(Data records)
———
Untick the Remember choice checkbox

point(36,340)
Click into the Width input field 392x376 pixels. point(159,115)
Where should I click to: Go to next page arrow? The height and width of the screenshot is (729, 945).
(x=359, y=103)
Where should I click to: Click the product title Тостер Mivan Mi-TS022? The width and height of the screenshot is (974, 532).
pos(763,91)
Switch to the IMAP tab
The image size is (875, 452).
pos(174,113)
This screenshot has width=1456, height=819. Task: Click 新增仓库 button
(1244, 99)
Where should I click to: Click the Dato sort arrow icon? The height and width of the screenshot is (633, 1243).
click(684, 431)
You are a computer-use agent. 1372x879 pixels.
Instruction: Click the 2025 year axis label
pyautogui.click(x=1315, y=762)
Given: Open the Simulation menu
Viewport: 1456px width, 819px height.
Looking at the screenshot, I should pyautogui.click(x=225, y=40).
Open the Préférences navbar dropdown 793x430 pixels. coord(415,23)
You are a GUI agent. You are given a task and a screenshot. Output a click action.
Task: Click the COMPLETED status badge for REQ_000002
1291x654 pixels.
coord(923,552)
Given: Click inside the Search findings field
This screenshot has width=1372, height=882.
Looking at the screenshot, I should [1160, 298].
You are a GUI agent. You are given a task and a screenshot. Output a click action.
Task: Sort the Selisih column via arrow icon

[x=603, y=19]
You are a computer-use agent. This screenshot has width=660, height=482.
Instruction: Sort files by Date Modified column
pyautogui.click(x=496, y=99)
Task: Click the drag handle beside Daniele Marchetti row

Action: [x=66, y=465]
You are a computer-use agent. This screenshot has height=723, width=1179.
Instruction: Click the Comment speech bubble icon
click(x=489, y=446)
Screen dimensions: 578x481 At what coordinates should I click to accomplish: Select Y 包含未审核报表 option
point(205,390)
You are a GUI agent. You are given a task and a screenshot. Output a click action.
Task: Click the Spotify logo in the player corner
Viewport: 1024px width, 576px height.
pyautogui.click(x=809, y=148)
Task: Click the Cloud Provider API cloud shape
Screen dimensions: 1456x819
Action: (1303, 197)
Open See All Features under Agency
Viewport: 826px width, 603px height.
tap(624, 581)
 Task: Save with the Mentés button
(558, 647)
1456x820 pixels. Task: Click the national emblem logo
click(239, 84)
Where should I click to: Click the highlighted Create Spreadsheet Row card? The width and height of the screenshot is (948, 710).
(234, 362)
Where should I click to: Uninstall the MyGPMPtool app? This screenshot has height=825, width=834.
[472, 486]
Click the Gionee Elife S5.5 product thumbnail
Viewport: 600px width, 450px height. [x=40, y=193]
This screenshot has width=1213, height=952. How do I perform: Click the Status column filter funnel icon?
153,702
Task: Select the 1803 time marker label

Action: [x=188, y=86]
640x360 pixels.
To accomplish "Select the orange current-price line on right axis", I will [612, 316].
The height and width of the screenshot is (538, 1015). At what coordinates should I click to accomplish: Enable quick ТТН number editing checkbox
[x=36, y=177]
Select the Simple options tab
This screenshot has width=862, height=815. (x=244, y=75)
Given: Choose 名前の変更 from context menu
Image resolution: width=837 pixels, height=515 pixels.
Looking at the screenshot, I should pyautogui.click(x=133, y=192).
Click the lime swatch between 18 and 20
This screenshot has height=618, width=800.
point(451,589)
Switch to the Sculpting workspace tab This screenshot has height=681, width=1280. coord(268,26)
———
* WHAT THE EXERCISE ASKS
Would you restate every record word for word?

* ANSWER TO THIS TASK
Untick the Remember choice checkbox

point(36,340)
Click into the Width input field 392x376 pixels. point(159,115)
Where should I click to: Go to next page arrow? The height and width of the screenshot is (729, 945).
(x=359, y=103)
Where should I click to: Click the product title Тостер Mivan Mi-TS022? The width and height of the screenshot is (974, 532).
pos(763,91)
Switch to the IMAP tab
The image size is (875, 452).
pos(174,113)
This screenshot has width=1456, height=819. Task: Click 新增仓库 button
(1244, 99)
Where should I click to: Click the Dato sort arrow icon? The height and width of the screenshot is (633, 1243).
click(684, 431)
You are a computer-use agent. 1372x879 pixels.
Instruction: Click the 2025 year axis label
pyautogui.click(x=1315, y=762)
Given: Open the Simulation menu
Viewport: 1456px width, 819px height.
Looking at the screenshot, I should pyautogui.click(x=225, y=40).
Open the Préférences navbar dropdown 793x430 pixels. coord(415,23)
You are a GUI agent. You are given a task and a screenshot. Output a click action.
Task: Click the COMPLETED status badge for REQ_000002
1291x654 pixels.
coord(923,552)
Given: Click inside the Search findings field
This screenshot has width=1372, height=882.
Looking at the screenshot, I should [1160, 298].
You are a GUI agent. You are given a task and a screenshot. Output a click action.
Task: Sort the Selisih column via arrow icon

[x=603, y=19]
You are a computer-use agent. This screenshot has width=660, height=482.
Instruction: Sort files by Date Modified column
pyautogui.click(x=496, y=99)
Task: Click the drag handle beside Daniele Marchetti row

Action: [x=66, y=465]
You are a computer-use agent. This screenshot has height=723, width=1179.
Instruction: Click the Comment speech bubble icon
click(x=489, y=446)
Screen dimensions: 578x481 At what coordinates should I click to accomplish: Select Y 包含未审核报表 option
point(205,390)
You are a GUI agent. You are given a task and a screenshot. Output a click action.
Task: Click the Spotify logo in the player corner
Viewport: 1024px width, 576px height.
pyautogui.click(x=809, y=148)
Task: Click the Cloud Provider API cloud shape
Screen dimensions: 1456x819
Action: (1303, 197)
Open See All Features under Agency
Viewport: 826px width, 603px height.
tap(624, 581)
 Task: Save with the Mentés button
(558, 647)
1456x820 pixels. Task: Click the national emblem logo
click(239, 84)
Where should I click to: Click the highlighted Create Spreadsheet Row card? The width and height of the screenshot is (948, 710).
(234, 362)
Where should I click to: Uninstall the MyGPMPtool app? This screenshot has height=825, width=834.
[472, 486]
Click the Gionee Elife S5.5 product thumbnail
Viewport: 600px width, 450px height. [x=40, y=193]
This screenshot has width=1213, height=952. How do I perform: Click the Status column filter funnel icon?
153,702
Task: Select the 1803 time marker label

Action: [x=188, y=86]
640x360 pixels.
To accomplish "Select the orange current-price line on right axis", I will [612, 316].
The height and width of the screenshot is (538, 1015). At what coordinates should I click to accomplish: Enable quick ТТН number editing checkbox
[x=36, y=177]
Select the Simple options tab
This screenshot has width=862, height=815. (x=244, y=75)
Given: Choose 名前の変更 from context menu
Image resolution: width=837 pixels, height=515 pixels.
Looking at the screenshot, I should pyautogui.click(x=133, y=192).
Click the lime swatch between 18 and 20
This screenshot has height=618, width=800.
point(451,589)
Switch to the Sculpting workspace tab This screenshot has height=681, width=1280. coord(268,26)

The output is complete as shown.